Dataset entries:
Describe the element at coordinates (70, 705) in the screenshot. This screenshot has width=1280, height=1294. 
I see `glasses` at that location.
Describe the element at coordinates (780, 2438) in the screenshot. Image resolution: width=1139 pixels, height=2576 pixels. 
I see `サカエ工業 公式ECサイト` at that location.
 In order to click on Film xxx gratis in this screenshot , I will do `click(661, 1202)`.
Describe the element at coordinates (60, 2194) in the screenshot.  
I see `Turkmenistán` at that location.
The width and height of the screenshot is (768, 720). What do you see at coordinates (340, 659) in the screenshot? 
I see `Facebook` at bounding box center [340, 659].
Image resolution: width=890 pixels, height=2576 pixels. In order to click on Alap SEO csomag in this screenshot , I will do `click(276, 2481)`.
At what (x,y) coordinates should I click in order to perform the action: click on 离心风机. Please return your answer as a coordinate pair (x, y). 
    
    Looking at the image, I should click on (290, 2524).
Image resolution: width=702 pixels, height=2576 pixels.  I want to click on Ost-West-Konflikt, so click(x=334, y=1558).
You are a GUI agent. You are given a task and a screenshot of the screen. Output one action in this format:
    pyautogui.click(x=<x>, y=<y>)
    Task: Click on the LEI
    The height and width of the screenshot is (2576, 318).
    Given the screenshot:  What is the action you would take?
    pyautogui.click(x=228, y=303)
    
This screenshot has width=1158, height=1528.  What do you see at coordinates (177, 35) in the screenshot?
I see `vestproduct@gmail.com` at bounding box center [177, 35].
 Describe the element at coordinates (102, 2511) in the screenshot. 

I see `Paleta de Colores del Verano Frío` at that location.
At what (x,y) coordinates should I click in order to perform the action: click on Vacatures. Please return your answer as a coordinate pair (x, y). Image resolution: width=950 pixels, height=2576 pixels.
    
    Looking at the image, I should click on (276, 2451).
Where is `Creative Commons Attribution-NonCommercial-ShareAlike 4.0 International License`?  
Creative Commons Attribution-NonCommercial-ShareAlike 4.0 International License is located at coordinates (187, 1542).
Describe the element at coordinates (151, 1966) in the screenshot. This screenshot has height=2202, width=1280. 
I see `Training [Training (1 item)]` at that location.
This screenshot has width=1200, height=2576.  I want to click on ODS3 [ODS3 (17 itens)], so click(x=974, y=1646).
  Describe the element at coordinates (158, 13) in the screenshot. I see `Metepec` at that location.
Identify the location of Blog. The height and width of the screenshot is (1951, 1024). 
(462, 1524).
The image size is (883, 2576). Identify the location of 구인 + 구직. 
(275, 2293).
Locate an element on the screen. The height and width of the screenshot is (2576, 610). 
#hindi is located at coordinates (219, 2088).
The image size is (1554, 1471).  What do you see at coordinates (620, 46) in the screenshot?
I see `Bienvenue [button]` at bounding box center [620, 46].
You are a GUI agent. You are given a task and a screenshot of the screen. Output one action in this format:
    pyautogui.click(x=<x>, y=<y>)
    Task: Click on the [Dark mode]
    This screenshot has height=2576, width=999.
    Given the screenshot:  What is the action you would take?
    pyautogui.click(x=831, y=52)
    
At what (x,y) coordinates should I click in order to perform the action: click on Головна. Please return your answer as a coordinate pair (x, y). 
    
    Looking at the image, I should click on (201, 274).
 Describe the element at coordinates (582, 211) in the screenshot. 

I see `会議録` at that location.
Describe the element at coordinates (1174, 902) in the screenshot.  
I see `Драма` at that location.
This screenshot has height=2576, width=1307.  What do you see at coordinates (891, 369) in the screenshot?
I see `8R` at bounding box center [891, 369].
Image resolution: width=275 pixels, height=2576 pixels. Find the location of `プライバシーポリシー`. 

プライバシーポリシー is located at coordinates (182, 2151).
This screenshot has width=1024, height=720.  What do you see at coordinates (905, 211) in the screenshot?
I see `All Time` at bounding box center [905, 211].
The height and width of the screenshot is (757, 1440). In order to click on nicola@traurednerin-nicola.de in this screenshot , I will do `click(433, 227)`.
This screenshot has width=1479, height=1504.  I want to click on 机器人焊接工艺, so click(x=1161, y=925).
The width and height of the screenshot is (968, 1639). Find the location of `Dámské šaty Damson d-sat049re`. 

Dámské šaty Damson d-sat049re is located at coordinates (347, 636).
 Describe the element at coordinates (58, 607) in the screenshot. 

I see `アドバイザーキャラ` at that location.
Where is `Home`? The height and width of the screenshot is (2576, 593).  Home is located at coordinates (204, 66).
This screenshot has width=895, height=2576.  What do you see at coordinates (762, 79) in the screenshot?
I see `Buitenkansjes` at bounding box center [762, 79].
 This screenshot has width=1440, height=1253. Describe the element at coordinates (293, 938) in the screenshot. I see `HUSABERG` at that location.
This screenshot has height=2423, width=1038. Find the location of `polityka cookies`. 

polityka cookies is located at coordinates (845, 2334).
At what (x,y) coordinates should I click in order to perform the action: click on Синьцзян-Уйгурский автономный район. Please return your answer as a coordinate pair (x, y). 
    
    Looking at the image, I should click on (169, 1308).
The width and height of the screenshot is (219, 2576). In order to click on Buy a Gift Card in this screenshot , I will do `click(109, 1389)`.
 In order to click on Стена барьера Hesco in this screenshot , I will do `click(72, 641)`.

## Required work:
Collect every line in the dataset entries above that contains the string "pixels", and copy each of those lines in full.

## Answer to this task:
Describe the element at coordinates (780, 2438) in the screenshot. Image resolution: width=1139 pixels, height=2576 pixels. 
Image resolution: width=890 pixels, height=2576 pixels. In order to click on Alap SEO csomag in this screenshot , I will do `click(276, 2481)`.
Image resolution: width=702 pixels, height=2576 pixels.  I want to click on Ost-West-Konflikt, so click(x=334, y=1558).
At what (x,y) coordinates should I click in order to perform the action: click on Vacatures. Please return your answer as a coordinate pair (x, y). Image resolution: width=950 pixels, height=2576 pixels.
Image resolution: width=275 pixels, height=2576 pixels. Find the location of `プライバシーポリシー`. 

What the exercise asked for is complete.